***** Document segment *****

The second ground for a new trial is substantially the same as the first, and for the same reasons must be overruled.
The third ground is a third alleged erroneous ruling upon a question of evidence. It appeared on the trial that George M. Richmond had been for many years engaged in the business of printing print cloths; that he had taken his two sons into that business with him; and that after July, 1865, having obtained an act of incorporation, they had carried on the business as a corporation under the name of the Richmond Manufacturing Company, the said George holding 498 shares of the stock, and the two sons one each. The defendant corporation called as a witness one Stillwell, who had been clerk of the defendant corporation, and of said George M. Richmond, and George M. Richmond Sons, and asked him whether to his knowledge the Richmond Manufacturing Company ever made a contract for the product of a mill for a definite time, at a definite price, unless the contract was in writing. The witness replied in the negative, and said it was the usual custom to have a bill of sale as a contract. In reply to the plaintiff, on cross-examination, the same witness stated the contracts made by George M. Richmond with plaintiff and others in regard to printing, for some five or six years previous to December, 1865, were in writing, whereupon he was asked to exhibit these contracts said to be in writing. The defendant then objected *94 to any inquiry for a contract prior to July, 1865, the date of the organization of the corporation, and the court sustained the objection. To this ruling the plaintiff excepted, and now claims a new trial upon the ground that it was erroneous.

***** Entries *****

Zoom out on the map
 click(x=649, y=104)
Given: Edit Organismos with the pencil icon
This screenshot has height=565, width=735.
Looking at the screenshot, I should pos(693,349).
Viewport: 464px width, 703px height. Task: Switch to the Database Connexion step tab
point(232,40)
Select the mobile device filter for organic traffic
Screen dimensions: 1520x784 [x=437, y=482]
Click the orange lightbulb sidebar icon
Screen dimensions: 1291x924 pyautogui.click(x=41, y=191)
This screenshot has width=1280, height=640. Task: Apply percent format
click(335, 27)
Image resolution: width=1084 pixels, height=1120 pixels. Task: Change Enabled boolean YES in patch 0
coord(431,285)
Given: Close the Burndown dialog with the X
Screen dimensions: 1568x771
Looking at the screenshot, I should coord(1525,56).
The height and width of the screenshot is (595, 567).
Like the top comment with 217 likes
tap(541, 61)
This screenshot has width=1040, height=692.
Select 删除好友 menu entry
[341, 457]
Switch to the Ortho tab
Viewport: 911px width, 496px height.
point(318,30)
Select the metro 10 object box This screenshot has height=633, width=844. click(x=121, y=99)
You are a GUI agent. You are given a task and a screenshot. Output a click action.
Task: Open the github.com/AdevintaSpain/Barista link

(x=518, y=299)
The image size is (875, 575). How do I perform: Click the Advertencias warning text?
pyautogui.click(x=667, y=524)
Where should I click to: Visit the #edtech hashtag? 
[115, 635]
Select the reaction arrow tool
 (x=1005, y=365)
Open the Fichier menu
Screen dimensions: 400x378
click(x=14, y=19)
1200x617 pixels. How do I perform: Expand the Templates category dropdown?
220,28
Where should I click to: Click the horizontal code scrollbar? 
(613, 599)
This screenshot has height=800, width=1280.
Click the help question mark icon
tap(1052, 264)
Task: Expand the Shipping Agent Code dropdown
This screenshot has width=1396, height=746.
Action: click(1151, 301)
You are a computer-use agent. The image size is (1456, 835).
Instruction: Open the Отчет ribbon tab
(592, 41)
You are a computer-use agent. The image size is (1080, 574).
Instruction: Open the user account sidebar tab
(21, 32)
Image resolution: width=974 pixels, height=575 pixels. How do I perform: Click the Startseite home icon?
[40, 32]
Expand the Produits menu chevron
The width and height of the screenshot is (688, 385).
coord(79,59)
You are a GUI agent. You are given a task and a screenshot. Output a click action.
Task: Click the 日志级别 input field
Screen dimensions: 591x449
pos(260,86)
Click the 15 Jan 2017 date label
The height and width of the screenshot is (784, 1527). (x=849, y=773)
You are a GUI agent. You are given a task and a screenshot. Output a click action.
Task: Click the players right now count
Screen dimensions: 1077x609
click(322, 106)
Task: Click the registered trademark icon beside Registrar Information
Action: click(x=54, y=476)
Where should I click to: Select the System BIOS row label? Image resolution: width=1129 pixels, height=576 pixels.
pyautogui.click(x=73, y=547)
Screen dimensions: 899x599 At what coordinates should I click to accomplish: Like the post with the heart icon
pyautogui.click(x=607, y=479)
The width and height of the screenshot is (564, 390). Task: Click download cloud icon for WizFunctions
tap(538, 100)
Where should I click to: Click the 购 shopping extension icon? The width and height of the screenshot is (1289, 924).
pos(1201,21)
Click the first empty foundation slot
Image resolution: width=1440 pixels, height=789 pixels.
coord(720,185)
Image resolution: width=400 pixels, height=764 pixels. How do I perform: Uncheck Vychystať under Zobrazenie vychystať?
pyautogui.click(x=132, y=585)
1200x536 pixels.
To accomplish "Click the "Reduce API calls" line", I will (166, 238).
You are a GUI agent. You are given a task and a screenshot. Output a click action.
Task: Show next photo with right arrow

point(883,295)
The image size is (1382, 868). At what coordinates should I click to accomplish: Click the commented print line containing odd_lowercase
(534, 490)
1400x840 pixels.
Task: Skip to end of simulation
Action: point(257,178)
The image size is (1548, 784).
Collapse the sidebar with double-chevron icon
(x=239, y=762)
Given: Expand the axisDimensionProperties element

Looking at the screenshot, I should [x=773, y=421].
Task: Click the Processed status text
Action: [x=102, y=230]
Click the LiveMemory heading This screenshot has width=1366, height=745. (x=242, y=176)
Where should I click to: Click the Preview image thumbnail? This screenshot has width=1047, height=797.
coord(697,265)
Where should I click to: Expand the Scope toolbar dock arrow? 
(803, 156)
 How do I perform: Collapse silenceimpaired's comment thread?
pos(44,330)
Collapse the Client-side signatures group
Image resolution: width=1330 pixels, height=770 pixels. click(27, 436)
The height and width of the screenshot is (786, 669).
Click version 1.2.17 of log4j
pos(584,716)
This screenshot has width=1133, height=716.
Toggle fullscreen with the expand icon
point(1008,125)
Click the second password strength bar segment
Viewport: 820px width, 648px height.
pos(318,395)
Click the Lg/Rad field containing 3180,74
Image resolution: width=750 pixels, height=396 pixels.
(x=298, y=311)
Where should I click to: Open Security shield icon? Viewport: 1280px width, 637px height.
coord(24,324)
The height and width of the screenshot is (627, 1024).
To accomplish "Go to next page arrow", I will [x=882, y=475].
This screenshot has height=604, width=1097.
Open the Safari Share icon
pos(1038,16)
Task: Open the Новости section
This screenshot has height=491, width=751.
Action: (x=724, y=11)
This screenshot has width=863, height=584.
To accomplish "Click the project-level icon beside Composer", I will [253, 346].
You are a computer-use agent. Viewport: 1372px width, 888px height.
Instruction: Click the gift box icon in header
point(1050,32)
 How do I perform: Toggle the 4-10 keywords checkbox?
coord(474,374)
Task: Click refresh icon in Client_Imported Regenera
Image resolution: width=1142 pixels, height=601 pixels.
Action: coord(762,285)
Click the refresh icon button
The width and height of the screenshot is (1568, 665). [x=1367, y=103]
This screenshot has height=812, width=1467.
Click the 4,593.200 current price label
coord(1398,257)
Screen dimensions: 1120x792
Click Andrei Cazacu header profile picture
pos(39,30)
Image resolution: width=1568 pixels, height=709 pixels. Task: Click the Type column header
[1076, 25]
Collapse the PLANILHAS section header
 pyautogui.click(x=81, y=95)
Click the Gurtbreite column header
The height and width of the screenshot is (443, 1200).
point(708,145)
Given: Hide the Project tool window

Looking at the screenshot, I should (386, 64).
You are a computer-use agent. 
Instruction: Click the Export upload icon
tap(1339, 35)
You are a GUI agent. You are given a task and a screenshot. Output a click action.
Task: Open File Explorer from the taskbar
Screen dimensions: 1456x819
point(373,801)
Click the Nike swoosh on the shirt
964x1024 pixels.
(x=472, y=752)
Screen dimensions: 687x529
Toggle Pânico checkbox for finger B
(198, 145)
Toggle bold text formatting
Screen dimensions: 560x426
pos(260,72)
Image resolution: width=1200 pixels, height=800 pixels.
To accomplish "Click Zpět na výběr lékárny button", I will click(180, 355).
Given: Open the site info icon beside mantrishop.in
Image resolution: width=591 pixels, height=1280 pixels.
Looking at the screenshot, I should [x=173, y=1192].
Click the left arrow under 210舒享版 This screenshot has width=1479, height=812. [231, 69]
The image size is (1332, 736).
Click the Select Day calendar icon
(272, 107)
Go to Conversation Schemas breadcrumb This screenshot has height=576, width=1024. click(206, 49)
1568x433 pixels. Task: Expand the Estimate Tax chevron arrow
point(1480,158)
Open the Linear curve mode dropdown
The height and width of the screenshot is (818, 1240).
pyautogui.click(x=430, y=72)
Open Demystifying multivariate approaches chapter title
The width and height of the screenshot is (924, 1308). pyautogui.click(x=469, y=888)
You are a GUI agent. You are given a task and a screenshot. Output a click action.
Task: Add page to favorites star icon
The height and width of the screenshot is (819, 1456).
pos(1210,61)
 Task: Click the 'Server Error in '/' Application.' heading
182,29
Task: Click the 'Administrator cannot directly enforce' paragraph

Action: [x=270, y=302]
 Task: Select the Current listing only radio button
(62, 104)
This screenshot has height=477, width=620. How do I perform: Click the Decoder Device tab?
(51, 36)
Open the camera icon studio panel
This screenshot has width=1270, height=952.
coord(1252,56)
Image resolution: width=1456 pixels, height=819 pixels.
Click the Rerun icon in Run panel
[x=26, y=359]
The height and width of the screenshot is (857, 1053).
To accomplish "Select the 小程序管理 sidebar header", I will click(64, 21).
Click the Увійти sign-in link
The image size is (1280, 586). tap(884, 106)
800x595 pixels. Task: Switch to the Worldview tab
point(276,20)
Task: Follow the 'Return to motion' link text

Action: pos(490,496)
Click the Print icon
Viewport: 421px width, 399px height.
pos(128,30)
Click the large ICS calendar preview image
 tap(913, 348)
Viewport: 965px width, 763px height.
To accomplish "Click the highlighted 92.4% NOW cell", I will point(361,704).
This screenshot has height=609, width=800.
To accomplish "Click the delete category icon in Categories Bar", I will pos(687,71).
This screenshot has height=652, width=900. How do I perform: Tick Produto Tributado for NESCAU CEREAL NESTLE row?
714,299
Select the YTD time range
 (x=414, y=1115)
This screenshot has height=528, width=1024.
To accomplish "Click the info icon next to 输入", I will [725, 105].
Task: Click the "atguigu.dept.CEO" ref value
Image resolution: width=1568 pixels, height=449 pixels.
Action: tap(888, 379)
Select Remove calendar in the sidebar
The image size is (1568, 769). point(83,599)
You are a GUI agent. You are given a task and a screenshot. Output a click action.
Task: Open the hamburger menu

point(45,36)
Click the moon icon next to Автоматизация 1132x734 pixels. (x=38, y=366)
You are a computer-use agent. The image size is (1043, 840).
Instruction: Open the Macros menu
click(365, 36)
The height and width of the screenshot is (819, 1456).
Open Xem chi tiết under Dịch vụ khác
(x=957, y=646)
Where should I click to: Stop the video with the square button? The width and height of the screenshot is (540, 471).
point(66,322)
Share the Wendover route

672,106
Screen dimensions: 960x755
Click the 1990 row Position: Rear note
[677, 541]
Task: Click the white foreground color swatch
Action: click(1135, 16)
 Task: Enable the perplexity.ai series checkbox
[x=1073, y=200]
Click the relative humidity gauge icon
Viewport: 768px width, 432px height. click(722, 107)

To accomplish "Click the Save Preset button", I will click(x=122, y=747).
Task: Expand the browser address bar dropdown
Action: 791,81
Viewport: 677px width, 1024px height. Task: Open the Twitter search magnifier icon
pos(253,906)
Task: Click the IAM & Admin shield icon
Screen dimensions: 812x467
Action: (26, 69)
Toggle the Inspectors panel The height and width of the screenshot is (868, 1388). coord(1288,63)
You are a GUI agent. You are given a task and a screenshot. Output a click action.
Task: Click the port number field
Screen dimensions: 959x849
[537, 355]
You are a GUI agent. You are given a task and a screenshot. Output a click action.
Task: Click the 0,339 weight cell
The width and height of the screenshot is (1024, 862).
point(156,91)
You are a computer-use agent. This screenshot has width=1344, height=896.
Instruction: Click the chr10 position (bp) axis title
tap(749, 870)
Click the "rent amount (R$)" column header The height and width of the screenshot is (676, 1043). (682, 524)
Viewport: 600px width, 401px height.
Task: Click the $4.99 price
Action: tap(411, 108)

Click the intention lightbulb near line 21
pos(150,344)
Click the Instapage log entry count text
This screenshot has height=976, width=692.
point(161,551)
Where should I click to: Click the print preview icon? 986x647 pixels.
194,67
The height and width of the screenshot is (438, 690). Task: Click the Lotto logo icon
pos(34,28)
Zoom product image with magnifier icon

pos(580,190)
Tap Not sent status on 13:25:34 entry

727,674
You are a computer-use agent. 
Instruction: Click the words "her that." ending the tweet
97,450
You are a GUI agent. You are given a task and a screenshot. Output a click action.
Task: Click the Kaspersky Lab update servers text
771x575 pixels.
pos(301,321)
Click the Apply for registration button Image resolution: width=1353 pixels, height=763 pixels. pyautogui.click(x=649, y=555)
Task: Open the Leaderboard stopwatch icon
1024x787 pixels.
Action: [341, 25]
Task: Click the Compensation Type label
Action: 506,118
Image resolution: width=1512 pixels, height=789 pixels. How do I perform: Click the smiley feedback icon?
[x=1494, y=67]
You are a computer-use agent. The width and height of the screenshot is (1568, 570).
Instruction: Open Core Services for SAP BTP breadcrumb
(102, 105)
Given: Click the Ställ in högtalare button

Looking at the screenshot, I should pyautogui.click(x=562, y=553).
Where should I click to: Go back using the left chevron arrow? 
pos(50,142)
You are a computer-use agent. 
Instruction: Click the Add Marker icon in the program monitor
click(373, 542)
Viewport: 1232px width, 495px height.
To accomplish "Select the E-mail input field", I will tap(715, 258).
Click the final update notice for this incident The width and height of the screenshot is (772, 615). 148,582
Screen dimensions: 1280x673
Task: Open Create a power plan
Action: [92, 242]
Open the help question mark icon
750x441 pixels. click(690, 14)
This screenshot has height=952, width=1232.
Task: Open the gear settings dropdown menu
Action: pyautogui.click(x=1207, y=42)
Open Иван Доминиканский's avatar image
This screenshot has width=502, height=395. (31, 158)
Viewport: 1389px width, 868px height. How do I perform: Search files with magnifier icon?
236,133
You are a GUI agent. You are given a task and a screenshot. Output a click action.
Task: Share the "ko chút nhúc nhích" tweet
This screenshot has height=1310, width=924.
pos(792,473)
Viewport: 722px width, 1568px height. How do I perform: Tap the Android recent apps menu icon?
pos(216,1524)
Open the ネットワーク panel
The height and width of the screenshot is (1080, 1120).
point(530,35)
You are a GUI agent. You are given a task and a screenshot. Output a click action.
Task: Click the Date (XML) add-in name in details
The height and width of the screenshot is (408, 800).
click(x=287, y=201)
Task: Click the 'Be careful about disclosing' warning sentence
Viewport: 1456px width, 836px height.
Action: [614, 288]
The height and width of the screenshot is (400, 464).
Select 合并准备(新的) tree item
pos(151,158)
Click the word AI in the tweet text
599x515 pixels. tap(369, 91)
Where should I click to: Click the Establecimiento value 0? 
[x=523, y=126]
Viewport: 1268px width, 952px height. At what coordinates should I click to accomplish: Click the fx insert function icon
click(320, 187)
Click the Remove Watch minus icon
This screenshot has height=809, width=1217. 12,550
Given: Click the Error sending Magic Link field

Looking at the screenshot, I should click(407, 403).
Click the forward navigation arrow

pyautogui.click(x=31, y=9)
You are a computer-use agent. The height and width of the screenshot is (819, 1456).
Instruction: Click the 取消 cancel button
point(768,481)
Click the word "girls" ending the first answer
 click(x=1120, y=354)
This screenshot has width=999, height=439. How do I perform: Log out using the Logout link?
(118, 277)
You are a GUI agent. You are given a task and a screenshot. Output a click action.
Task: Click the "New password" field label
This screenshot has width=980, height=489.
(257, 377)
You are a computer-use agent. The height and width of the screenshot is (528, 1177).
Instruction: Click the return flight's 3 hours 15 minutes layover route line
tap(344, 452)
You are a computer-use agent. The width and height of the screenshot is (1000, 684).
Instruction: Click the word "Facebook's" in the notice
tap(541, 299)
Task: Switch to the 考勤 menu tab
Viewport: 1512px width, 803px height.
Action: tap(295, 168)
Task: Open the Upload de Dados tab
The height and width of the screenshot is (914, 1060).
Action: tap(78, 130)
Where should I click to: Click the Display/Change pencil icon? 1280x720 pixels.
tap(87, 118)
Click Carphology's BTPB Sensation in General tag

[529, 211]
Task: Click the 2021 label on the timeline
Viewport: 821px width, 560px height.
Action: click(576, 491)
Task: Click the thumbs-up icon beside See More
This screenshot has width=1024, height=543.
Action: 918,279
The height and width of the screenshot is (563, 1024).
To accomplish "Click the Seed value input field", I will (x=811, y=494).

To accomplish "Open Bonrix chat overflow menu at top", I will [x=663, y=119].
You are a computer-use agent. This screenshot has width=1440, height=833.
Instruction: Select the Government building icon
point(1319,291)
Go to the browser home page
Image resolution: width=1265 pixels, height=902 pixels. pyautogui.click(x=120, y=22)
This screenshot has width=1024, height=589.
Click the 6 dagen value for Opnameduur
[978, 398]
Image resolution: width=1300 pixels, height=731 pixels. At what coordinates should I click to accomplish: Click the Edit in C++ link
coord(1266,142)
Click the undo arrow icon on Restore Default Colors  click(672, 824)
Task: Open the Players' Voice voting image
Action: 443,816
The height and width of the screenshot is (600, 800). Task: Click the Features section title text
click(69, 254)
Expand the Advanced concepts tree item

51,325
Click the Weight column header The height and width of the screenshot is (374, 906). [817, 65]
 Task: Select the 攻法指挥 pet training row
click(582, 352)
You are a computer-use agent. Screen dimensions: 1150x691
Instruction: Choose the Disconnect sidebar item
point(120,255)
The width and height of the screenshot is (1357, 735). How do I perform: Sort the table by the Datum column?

*****

_Task to carry out_
Copy out, word for word, the whole court passage on the grounds for a new trial.

_Correct output_
The second ground for a new trial is substantially the same as the first, and for the same reasons must be overruled.
The third ground is a third alleged erroneous ruling upon a question of evidence. It appeared on the trial that George M. Richmond had been for many years engaged in the business of printing print cloths; that he had taken his two sons into that business with him; and that after July, 1865, having obtained an act of incorporation, they had carried on the business as a corporation under the name of the Richmond Manufacturing Company, the said George holding 498 shares of the stock, and the two sons one each. The defendant corporation called as a witness one Stillwell, who had been clerk of the defendant corporation, and of said George M. Richmond, and George M. Richmond Sons, and asked him whether to his knowledge the Richmond Manufacturing Company ever made a contract for the product of a mill for a definite time, at a definite price, unless the contract was in writing. The witness replied in the negative, and said it was the usual custom to have a bill of sale as a contract. In reply to the plaintiff, on cross-examination, the same witness stated the contracts made by George M. Richmond with plaintiff and others in regard to printing, for some five or six years previous to December, 1865, were in writing, whereupon he was asked to exhibit these contracts said to be in writing. The defendant then objected *94 to any inquiry for a contract prior to July, 1865, the date of the organization of the corporation, and the court sustained the objection. To this ruling the plaintiff excepted, and now claims a new trial upon the ground that it was erroneous.